As for black-ish, its premise–man tries to build his family’s race consciousness, hilarity ensues–at first sounds more like the material for a comedy sketch, or an episode of a sitcom, than an entire series. And the pilot spends a lot of time spelling out exactly what it’s about; like many pilots this season of every race and creed, black-ish is drowning in voiceover.

It’s a funny enough voiceover to excuse, though, as when Dre frets that other races have “picked up” the culture he and his peers have dropped. (“Big butts, R&B and dancing? Those were the black man’s go-tos!”) Black-ish‘s nuance is promising–it’s aware that there’s not just one way to be black–and the sheer level of execution suggests it has staying power. Anderson and Ross have excellent chemistry, as when a (friendly) argument about the kids’ assimilation derails into a (still friendly) argument over whether O.J. was guilty.

Written by Kenya Barris (Are We There Yet?), black-ish‘s first episode is full of incisive racial observations, intra- and inter-. (It’s co-executive produced by Larry Wilmore, once “senior black correspondent” for The Daily Show, who is stepping back his role to host Comedy Central’s Minority Report next year.) But it also works simply as the kind of oddball family comedy that ABC can do well, if not always well in the ratings; the awkward son taking up field hockey, for instance, recalls the late, lamented Trophy Wife.

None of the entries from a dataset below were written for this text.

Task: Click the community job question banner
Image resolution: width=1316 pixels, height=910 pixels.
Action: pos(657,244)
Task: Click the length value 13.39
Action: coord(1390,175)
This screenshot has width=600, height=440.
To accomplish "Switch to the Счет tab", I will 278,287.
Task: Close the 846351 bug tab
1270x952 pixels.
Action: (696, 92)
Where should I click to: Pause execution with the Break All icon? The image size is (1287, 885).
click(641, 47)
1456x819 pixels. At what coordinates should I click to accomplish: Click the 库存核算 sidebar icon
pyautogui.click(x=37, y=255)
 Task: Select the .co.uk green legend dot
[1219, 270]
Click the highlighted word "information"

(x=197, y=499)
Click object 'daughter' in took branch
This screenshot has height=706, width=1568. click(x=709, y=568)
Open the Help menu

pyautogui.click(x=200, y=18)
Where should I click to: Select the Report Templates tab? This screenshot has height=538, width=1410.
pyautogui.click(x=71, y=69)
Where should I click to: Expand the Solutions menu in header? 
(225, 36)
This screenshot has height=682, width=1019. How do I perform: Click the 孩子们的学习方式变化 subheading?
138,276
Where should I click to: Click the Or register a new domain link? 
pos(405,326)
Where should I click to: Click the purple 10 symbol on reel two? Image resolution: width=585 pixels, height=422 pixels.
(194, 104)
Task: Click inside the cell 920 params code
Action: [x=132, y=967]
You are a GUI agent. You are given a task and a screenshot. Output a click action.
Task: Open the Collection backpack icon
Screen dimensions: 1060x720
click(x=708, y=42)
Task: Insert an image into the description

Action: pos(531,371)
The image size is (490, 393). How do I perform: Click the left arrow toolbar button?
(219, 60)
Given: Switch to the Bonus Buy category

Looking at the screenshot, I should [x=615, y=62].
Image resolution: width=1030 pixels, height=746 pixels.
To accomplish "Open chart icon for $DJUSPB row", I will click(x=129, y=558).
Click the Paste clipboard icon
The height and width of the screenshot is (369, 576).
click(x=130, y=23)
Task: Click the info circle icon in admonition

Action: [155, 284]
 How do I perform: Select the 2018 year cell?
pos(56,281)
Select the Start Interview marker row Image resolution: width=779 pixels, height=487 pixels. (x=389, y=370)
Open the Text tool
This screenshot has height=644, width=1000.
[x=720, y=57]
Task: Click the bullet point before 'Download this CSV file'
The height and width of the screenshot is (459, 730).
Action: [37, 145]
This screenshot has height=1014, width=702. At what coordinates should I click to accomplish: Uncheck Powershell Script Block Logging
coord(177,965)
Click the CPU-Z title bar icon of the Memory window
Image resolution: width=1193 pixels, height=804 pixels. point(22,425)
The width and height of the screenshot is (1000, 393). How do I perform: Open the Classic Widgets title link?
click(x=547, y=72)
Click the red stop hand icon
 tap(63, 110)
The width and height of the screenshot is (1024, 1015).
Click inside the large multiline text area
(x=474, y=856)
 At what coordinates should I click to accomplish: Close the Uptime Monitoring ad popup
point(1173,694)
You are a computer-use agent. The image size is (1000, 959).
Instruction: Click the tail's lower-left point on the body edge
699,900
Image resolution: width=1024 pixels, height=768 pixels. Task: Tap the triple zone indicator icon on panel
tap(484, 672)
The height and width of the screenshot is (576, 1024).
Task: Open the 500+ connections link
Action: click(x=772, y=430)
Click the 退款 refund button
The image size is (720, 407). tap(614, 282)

ABC gave critics only the pilot of black-ish, which is not enough to judge its trajectory–whether it will stay as focused on its state-of-blackness premise or become like its schedule partner Modern Family, which foregrounds its how-we-live-now alternafamily themes once in a while. For now, I can only say what I want to hear about any new half-hour: it happens to be funny.